What is a bubble? When we look at a bubble, are we perceiving the space inside it, or (I think more probably) are we perceiving the container of that space?
At first blush a bubble seems to be, by definition, not space but container: anti-space enclosing space neatly and efficiently. But actually, that’s not really right. Another use we have for “bubble” is what we could also call a “pocket”: an area of negative inside a positive. Holes in swiss cheese are bubbles, you know—at least before the cheese is sliced.
I mention this because we often actually do conflate space with its container. A bubble is an easy example, but what about the “P Spot” Rohini talked about earlier? Most anyone would say that the P Spot is a space; that when those poor locker-room men and women are looking at the P Spot, they’re looking at negative space.
But I’d say that when you are looking at the P Spot, in fact you are probably more aware of its container—naked people!—than of anything else. The P Spot is both the space and its container, inseparable.
In American football, quarterbacks are not trained to throw the ball at their teammates (receivers), but actually to throw the ball at spaces between the opposing team’s players. The fact that they have to be trained into this shows our innate tendency to recognize mass rather than its lack, but the fact that they’re highly successful at it shows that on an instinctive level, space and anti-space are on a more equal footing than we realize.

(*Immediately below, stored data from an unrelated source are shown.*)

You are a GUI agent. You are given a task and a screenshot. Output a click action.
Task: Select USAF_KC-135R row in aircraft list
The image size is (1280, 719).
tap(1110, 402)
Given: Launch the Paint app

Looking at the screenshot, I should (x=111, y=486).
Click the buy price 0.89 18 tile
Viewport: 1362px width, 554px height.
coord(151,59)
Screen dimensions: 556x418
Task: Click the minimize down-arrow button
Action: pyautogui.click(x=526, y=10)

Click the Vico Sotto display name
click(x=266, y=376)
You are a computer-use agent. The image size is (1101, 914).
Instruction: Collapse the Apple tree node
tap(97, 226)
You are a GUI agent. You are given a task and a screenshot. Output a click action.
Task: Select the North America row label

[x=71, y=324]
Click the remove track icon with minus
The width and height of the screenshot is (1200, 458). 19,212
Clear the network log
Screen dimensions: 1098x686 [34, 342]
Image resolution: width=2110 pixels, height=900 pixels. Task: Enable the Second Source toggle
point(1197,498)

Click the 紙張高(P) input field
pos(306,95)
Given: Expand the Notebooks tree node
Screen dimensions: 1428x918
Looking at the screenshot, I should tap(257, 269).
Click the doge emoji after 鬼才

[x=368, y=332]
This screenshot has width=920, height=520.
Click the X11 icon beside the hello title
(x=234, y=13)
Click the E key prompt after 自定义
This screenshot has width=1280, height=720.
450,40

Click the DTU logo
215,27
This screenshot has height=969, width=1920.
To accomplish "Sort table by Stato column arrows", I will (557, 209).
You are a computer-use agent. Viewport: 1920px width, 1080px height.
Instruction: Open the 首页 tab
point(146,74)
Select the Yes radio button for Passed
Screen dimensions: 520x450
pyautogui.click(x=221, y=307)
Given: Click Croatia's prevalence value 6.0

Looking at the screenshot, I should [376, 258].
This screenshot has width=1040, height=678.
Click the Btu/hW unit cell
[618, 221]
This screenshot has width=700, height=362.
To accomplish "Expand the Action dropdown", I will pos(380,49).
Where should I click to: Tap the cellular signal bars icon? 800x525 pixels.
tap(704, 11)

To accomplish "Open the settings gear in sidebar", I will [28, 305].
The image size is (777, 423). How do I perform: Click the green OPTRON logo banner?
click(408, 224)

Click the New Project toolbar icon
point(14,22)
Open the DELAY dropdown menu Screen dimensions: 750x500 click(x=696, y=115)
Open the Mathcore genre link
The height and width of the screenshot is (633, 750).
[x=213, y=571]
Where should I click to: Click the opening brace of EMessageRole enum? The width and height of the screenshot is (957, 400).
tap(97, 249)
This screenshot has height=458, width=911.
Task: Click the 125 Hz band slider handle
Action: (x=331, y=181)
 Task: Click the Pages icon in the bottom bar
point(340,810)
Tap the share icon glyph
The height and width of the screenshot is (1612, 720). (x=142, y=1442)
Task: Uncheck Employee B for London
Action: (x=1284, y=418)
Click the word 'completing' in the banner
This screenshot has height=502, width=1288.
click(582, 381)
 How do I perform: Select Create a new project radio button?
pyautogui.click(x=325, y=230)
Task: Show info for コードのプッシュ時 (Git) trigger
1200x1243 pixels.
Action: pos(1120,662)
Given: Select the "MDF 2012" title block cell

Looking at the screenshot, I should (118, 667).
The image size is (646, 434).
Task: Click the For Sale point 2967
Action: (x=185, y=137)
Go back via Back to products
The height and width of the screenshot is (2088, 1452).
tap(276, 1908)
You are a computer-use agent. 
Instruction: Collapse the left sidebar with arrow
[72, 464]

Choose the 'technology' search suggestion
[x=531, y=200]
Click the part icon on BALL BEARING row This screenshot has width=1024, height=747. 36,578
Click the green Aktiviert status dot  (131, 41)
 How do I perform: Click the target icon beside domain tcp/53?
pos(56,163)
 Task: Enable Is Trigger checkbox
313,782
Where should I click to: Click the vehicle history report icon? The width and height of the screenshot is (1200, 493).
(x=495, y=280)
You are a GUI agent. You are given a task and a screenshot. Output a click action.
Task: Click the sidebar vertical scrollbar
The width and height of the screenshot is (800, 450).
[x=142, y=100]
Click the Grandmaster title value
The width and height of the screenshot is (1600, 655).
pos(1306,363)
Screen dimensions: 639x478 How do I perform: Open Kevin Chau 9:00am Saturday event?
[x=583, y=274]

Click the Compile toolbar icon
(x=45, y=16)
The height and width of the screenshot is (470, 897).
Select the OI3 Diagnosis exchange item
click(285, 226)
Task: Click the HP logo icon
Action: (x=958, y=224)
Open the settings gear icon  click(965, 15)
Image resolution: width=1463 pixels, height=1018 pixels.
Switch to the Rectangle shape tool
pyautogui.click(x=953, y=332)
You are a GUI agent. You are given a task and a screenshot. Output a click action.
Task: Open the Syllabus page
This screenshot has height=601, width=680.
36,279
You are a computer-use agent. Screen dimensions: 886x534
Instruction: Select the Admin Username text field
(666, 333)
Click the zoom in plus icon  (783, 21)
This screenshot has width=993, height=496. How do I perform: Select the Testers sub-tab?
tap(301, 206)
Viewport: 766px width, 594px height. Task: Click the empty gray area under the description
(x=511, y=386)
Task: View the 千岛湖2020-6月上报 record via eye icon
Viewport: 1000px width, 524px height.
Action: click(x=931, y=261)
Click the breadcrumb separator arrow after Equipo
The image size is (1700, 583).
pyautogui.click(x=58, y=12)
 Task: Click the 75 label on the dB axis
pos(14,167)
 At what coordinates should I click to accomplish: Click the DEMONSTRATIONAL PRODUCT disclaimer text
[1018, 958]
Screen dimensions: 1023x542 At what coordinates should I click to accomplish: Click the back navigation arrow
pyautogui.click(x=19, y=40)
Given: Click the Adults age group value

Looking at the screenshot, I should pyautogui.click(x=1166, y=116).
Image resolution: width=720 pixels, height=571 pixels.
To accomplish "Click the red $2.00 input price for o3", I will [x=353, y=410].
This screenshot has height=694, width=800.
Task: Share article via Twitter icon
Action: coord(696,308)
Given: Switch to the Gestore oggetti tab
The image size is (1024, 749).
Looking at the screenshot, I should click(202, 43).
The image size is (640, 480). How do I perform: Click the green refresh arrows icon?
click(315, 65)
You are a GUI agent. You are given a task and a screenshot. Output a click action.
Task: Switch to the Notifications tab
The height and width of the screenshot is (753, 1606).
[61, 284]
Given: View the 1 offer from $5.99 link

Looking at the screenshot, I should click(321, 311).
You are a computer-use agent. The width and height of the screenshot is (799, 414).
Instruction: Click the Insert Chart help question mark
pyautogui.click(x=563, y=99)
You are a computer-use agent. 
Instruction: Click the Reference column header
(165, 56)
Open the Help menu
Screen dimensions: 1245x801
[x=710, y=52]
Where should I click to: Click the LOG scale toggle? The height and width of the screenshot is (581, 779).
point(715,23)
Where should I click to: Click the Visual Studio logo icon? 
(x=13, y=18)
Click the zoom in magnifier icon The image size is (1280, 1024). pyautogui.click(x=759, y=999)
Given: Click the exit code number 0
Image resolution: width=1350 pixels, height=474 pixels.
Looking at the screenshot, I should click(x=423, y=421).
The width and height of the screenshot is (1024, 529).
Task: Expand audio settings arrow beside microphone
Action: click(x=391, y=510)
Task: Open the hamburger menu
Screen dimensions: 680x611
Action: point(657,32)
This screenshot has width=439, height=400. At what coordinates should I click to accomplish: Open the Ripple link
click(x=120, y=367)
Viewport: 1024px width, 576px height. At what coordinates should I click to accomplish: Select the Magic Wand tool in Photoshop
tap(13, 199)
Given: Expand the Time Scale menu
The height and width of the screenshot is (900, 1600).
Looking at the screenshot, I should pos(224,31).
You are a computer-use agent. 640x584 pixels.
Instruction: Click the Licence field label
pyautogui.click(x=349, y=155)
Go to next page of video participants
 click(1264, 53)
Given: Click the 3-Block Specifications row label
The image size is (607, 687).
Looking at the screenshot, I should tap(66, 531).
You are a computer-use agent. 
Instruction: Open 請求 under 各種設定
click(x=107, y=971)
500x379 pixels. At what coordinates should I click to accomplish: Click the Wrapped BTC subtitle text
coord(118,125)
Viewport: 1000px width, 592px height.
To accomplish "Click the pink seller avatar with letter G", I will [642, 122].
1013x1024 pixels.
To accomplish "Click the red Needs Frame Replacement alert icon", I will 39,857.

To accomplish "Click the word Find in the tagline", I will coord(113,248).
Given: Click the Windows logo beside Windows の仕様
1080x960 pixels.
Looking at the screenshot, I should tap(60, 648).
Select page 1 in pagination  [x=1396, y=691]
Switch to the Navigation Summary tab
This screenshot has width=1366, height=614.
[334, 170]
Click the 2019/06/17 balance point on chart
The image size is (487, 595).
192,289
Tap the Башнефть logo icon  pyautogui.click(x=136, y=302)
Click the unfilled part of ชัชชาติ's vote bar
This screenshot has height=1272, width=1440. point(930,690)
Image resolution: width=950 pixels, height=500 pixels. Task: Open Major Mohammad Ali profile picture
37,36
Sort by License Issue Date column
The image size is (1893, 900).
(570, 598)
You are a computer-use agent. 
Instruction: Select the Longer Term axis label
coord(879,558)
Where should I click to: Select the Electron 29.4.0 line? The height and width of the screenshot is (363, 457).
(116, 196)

This understanding allows us to perceive mass better, because normally observing an object—an individual mass—leads us to ignore its container, the space around it. Thus we miss information and perception until we realize that the two are one.
Seem a bit abstract? Then consider the hurricane. Understanding its rotation requires recognition of the space around it. Hurricanes happen to rotate counter-clockwise in the Northern Hemisphere because the heavier airs surrounding them rotate clockwise—not because they turn that way on their own. You don’t usually see these surrounding airs because you’re focused on the storm. But the the only way to understand hurricanes, if not all weather, is to look at everything, positive and negative, massy and light, empty and full: all side-by-side, associated, and intertwined.
3 comments:
Thank you, Guy. As I am about to transform a wineglass into a glass of wine, my only thought is that I have never seen a glass of wine through this lens before: It is both full and empty.
A couple of years ago, I made a card for Thanksgiving that may be a perfect repartee for your post.
I will post it.
Rohini
Guy, your notion that most people tend to recognize mass (something) rather than its lack (nothing) is a great observation, and another richly complex example of your deconstruction of space – physically and metaphorically. Wonderful stuff. After reading your entry, I just so happened to hear this old Dylan song (don’t know the name) on the radio with lyrics that connected and reinforced (for me) your observation/point-of-view above. In that nasally, raspy voice he sings something like, “I’m loving you… not for what you are… but what you’re not.” More wonderful stuff.
Thanks, Adam! Maybe Dylan’s voice itself is so interesting because of the spaces within it. That didn’t occur to me until I read your comment.